Start of Document segment
New tool studies hair to say what one ate, where one travelled
By IANSThursday, May 28, 2009
LONDON - Variation in sulphur concentration in the hair can reveal one’s recent diet and the places one has been to. A new laser tool based on this can be very handy to investigators tracking terrorists.
This tool shows up changes in a person’s eating habits and his or her movements between different countries.
Known as the “laser ablation” method, it detects variations in the sulphur isotopes of a chemical throughout the length of a single human hair. Isotopes are atoms with an equal number of protons and electrons but different numbers of neutrons.
Researchers from LGC Chemical Metrology Lab and University of Oviedo in Britain and Spain, respectively, who developed this method, focussed on the most abundant sulphur isotopes in hair keratin, sulphur-32 (32S), which accounts for about 95 percent and sulphur-34 (34S), which makes up around four percent.
This proportion can change slightly in response to people’s diets and if they travel from one country to another, and the technique is able to detect these small variations.
The laser works by making contact with the selected hair fragment, generating an aerosol, which later ionises within plasma, with the spectrometer providing the exact proportions of the sulphur isotopes.
“The advantage of this method, compared with others, is the high resolution resulting from use of the laser,” Santamara-Fernndez of LGC, who led the study. This advance has enabled the scientists to confirm that sulphur variations in hair can be linked to peoples’ geographical movements, said a LGC release.
These findings were published in the current issue of Analytical and Bioanalytical Chemistry.
End of Document segment
> Problem:
Print the passage of the hair-analysis article that begins at the words "This proportion can" and stops after the words "the sulphur isotopes.", copying it word for word.
Start of Record set
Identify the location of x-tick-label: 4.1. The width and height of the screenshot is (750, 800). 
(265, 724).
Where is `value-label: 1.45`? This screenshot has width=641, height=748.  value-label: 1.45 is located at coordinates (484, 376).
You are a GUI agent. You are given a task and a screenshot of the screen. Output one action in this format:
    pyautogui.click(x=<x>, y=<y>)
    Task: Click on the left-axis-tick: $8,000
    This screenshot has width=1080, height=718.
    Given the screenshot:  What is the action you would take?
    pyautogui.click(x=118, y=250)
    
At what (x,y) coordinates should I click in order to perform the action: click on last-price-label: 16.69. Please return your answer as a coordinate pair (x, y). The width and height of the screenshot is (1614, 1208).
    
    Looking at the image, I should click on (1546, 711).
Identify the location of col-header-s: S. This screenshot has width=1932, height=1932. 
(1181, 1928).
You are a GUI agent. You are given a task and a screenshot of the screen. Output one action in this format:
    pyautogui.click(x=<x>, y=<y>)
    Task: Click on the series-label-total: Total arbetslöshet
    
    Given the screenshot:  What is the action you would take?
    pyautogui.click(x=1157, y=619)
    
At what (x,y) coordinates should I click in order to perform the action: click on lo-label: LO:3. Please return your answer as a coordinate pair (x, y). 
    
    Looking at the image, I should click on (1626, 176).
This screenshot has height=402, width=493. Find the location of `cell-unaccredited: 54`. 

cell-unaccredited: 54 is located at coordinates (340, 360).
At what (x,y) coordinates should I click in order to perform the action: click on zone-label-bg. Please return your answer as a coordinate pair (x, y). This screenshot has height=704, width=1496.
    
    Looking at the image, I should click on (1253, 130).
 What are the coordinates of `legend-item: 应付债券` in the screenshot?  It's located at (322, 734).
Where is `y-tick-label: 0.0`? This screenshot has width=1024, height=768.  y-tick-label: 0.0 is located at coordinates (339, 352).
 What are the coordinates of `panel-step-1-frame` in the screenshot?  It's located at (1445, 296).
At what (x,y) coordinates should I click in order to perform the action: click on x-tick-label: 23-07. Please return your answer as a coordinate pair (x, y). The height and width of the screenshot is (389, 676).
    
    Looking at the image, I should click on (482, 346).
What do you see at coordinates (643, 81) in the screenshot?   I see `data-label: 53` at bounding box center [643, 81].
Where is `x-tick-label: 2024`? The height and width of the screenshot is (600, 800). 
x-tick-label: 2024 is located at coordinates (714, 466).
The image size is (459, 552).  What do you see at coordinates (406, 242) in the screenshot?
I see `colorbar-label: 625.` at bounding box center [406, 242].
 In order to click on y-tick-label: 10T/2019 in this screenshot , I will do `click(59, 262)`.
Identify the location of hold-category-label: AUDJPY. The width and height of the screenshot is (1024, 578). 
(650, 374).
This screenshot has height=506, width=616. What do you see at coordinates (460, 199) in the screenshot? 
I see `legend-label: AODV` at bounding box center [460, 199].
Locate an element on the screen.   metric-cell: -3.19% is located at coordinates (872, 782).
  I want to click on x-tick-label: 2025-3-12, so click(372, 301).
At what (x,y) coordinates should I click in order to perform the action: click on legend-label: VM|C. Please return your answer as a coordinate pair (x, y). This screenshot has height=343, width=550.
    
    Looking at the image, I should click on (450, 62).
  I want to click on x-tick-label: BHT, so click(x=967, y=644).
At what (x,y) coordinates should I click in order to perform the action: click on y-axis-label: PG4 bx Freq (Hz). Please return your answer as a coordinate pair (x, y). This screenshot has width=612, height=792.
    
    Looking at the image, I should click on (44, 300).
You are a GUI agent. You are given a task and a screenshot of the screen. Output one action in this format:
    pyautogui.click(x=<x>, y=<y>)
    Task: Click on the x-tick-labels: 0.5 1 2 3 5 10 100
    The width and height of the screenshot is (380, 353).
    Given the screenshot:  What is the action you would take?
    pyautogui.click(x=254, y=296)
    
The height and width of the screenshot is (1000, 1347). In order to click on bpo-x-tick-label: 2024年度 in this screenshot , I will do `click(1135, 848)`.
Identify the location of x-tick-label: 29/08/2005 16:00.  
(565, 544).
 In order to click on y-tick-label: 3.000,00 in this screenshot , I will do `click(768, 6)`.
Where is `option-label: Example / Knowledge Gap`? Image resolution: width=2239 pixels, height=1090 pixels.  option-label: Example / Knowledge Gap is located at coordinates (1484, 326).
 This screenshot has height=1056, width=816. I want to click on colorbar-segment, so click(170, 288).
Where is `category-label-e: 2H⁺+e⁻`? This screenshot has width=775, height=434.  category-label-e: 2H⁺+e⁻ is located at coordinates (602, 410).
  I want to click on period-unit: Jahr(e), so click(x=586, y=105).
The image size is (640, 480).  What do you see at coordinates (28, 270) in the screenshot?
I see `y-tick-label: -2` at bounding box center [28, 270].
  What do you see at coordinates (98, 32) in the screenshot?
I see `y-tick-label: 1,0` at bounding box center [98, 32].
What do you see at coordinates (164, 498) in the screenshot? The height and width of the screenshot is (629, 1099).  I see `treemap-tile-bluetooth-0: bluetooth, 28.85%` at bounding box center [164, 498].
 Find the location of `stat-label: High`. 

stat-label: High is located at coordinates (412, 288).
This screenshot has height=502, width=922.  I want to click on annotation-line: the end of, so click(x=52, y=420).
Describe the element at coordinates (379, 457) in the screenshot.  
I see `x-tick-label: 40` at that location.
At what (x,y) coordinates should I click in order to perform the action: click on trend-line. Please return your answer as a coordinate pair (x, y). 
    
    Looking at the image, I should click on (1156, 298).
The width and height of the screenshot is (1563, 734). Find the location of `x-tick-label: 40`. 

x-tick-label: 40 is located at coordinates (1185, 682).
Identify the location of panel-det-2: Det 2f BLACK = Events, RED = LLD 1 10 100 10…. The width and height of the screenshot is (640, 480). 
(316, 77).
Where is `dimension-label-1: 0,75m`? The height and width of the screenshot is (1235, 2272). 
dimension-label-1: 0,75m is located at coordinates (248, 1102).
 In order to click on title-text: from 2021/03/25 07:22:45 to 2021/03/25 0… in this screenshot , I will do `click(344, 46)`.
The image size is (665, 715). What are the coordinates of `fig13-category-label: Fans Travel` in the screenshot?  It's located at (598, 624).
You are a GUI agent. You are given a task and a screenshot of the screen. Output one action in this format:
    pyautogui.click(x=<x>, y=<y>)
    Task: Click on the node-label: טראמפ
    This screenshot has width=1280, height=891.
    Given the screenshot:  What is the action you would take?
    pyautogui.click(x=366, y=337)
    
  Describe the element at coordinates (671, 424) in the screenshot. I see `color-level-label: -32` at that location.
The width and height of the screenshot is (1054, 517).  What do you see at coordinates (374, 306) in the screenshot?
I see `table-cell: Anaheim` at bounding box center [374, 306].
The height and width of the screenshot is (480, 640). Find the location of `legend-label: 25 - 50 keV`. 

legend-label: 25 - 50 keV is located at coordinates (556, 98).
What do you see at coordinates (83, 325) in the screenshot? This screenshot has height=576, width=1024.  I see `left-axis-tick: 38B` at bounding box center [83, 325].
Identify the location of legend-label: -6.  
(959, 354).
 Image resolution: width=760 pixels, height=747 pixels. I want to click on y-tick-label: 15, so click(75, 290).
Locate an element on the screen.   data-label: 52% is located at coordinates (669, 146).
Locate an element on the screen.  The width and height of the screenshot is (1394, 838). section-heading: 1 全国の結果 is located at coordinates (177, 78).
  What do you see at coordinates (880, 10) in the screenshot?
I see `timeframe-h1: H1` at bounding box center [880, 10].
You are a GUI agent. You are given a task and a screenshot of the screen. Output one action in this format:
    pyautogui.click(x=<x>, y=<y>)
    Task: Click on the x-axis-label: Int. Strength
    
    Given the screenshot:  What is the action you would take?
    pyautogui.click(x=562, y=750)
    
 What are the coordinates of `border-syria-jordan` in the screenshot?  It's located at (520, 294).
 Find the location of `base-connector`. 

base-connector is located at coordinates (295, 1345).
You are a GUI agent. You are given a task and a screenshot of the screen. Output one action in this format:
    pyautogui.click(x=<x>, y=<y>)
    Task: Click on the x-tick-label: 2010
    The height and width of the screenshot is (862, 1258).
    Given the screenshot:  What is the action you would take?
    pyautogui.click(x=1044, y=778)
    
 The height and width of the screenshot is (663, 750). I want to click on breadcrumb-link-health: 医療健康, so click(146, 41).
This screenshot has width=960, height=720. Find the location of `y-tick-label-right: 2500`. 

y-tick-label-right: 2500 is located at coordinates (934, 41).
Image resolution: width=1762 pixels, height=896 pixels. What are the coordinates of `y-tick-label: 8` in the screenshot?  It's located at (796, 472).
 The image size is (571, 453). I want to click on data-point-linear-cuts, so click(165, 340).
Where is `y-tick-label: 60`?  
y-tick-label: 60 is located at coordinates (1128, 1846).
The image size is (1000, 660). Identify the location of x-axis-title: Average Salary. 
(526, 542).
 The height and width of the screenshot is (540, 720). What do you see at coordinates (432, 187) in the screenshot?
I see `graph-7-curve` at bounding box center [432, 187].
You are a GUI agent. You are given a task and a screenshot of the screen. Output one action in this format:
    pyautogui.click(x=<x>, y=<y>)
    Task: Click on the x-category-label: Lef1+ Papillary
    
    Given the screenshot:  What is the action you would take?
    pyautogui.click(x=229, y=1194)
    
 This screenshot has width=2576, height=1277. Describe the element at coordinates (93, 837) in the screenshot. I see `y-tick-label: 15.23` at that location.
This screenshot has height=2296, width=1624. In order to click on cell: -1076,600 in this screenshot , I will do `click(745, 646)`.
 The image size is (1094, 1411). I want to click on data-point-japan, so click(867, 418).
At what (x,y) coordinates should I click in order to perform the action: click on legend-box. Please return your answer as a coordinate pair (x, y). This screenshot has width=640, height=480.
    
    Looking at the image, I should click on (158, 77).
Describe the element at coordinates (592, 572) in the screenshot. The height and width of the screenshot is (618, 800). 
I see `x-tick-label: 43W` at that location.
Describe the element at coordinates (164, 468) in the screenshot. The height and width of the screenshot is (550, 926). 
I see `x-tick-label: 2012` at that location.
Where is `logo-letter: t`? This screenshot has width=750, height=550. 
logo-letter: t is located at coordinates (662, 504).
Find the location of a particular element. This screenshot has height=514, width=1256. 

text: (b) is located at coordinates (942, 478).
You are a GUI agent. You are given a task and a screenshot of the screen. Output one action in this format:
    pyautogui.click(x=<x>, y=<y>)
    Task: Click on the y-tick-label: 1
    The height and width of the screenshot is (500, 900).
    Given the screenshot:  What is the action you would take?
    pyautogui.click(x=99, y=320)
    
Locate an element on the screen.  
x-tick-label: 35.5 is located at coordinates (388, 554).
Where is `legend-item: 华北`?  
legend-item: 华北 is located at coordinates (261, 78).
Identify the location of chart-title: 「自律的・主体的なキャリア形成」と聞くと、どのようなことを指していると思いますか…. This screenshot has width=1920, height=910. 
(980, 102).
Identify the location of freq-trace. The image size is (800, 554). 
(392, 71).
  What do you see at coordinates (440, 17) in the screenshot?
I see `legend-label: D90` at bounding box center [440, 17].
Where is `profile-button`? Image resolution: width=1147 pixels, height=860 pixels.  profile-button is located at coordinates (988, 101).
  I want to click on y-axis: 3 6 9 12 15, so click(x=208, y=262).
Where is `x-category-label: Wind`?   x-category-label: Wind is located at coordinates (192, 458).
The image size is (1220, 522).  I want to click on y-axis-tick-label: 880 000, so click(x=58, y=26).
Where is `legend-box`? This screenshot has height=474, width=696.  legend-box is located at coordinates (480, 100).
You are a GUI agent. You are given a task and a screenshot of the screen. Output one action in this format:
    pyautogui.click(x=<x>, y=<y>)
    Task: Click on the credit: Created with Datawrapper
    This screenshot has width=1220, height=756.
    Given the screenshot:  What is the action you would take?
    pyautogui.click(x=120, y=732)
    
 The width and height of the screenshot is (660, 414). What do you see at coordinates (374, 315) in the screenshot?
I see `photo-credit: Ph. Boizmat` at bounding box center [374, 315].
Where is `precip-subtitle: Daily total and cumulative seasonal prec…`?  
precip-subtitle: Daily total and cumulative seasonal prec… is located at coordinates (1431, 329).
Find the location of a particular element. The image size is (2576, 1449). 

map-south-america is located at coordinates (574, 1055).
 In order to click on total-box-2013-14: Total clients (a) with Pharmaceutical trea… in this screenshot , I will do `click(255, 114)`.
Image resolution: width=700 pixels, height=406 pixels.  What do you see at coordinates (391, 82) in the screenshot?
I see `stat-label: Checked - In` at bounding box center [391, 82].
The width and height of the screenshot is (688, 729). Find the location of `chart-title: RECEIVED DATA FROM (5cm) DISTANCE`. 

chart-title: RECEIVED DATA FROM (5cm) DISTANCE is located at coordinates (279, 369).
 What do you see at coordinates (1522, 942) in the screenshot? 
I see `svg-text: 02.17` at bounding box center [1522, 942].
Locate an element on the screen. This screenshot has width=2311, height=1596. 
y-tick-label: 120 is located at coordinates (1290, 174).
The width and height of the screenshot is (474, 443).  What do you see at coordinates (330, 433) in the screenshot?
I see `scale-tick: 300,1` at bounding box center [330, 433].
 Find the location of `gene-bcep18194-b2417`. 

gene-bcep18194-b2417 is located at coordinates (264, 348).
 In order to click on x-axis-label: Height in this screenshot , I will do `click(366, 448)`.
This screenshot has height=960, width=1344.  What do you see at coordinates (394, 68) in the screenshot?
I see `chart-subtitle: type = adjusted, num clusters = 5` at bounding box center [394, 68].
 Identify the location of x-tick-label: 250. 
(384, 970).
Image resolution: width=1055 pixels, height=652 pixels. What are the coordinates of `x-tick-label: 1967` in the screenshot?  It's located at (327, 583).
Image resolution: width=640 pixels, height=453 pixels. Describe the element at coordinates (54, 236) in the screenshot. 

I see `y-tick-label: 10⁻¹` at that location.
End of Record set
> Result:
This proportion can change slightly in response to people’s diets and if they travel from one country to another, and the technique is able to detect these small variations.
The laser works by making contact with the selected hair fragment, generating an aerosol, which later ionises within plasma, with the spectrometer providing the exact proportions of the sulphur isotopes.